What Is the Price Elasticity of Demand for Luxury Goods?


The price elasticity of demand for luxury goods is typically greater than one, making it elastic. This means a small percentage increase in price leads to a larger percentage decrease in the quantity demanded.

What Does Elastic Demand for Luxury Goods Mean?

An elastic demand indicates that consumers are highly responsive to price changes. For luxuries, these goods are not necessities, so demand is sensitive.

  • If price increases, consumers can easily postpone purchase or choose alternatives.
  • If price decreases, demand can increase significantly as more buyers enter the market.

How Does This Compare to Necessities?

The demand for necessities is inelastic (elasticity less than 1).

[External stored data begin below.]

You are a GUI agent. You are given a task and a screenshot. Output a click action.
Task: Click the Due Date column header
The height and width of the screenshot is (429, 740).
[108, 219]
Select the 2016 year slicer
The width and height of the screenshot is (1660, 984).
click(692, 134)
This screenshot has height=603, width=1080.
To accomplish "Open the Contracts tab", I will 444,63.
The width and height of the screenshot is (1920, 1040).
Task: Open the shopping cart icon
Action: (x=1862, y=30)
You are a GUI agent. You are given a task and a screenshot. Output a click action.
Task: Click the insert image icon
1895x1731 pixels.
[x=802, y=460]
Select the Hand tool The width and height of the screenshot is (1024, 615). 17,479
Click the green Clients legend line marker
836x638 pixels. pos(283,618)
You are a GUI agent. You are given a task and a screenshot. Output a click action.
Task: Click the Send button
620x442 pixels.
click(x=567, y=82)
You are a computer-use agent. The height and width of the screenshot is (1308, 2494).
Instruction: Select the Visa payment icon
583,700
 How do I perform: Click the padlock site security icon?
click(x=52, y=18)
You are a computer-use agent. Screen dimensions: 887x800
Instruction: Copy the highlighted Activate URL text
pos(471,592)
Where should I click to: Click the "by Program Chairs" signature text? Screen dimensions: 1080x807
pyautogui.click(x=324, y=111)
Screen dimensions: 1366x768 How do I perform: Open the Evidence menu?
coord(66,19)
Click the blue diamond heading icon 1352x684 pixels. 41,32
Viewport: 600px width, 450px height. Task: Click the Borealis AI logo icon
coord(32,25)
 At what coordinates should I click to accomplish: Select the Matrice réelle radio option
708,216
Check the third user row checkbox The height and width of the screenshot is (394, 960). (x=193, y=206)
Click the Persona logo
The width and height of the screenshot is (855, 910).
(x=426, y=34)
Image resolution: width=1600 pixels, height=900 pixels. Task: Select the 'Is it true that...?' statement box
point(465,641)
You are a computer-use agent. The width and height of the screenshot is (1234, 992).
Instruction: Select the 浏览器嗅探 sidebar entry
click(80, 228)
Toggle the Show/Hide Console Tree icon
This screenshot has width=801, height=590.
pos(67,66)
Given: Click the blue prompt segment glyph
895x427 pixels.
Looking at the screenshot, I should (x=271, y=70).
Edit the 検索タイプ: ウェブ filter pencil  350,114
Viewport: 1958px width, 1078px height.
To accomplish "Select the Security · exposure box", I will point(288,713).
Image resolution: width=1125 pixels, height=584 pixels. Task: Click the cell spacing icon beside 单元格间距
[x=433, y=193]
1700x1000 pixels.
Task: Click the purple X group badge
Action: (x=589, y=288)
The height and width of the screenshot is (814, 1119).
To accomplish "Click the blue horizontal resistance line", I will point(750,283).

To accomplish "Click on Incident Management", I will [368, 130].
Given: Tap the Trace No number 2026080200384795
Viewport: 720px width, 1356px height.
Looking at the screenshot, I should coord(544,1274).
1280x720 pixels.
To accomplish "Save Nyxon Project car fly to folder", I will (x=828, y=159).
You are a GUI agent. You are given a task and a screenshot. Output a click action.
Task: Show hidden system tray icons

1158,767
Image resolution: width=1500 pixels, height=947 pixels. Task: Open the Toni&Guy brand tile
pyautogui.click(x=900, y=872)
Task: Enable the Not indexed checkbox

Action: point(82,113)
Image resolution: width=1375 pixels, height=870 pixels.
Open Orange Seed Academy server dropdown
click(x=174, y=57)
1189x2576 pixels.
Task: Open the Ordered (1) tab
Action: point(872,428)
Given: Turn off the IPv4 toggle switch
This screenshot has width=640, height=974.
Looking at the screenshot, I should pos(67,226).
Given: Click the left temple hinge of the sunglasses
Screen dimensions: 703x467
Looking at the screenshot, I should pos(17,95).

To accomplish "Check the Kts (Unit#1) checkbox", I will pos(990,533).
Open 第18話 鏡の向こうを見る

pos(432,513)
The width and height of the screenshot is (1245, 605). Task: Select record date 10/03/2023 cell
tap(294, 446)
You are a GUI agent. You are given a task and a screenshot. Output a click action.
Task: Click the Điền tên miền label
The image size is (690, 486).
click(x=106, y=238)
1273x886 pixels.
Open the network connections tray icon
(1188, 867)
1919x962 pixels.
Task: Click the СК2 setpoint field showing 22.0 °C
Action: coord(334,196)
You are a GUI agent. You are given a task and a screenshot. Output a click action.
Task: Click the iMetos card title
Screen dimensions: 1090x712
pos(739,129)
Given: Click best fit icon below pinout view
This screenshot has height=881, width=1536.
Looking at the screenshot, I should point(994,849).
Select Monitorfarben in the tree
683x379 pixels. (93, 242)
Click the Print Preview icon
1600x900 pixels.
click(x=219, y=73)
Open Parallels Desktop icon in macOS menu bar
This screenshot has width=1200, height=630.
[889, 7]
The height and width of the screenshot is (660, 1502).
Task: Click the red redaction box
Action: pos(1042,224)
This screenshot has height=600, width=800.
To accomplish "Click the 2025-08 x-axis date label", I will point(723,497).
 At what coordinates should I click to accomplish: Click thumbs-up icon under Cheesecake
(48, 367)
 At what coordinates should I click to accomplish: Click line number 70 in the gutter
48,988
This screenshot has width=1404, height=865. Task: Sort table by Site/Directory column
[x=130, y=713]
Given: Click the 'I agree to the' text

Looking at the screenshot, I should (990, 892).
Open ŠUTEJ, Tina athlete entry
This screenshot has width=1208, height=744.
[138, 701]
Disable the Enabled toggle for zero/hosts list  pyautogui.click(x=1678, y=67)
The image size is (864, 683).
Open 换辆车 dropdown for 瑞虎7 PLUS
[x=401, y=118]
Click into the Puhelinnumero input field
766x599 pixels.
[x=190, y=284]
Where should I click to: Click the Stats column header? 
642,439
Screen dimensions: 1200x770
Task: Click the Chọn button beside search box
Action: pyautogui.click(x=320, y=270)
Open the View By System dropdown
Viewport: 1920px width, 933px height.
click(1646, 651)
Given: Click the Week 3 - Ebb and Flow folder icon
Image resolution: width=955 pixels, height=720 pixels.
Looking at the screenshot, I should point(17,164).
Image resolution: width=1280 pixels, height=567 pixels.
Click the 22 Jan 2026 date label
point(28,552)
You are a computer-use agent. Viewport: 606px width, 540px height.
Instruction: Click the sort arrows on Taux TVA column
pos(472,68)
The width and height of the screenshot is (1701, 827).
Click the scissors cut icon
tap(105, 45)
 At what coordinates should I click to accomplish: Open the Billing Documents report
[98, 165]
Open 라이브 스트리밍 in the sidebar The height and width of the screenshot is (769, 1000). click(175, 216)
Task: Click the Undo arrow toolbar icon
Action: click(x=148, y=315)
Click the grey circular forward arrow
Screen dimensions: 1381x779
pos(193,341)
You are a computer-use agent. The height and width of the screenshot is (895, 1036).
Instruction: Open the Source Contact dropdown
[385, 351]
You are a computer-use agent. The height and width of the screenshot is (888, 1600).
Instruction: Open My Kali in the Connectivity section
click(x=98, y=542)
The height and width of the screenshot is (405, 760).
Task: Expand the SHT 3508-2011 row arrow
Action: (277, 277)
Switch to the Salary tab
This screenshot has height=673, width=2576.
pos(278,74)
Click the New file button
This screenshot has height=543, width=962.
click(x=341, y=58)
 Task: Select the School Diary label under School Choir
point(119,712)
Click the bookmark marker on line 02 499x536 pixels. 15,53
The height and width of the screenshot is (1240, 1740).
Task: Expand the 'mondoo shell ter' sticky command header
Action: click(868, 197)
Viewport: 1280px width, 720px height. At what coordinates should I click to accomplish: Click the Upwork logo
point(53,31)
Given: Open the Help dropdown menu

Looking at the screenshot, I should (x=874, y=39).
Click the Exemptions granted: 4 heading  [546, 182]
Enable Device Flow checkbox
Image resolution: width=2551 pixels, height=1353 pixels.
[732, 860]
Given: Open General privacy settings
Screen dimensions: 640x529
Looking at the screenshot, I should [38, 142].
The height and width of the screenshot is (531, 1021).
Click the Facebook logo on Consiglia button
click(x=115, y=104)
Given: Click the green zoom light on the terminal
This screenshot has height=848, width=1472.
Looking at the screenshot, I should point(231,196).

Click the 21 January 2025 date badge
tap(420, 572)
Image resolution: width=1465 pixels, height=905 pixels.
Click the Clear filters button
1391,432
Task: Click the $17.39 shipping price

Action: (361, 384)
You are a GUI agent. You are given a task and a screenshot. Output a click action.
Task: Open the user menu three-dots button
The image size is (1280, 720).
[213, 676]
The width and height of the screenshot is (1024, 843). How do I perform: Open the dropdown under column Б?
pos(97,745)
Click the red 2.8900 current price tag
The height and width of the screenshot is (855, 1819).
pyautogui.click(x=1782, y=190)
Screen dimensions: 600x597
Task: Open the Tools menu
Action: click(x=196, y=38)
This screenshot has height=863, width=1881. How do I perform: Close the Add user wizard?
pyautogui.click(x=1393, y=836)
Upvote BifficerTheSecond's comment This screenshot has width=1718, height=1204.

People need them regardless of price fluctuations.

Product Type Elasticity Consumer Response to Price Increase
Luxury Goods (e.g., designer handbags) Elastic (>1) Large decrease in quantity demanded
Necessities (e.g., basic food) Inelastic (<1) Small decrease in quantity demanded

What Factors Influence Elasticity for Luxuries?

Several key factors determine how elastic the demand for a specific luxury item will be.

  1. Availability of Substitutes: The more similar alternatives, the more elastic the demand.
  2. Percentage of Income: High-ticket items that consume a large portion of income tend to be more elastic.
  3. Brand Perception: Extremely strong, exclusive brands may exhibit more inelastic demand among loyal customers.
  4. Time Horizon: Demand becomes more elastic over time as consumers have longer to adjust their spending.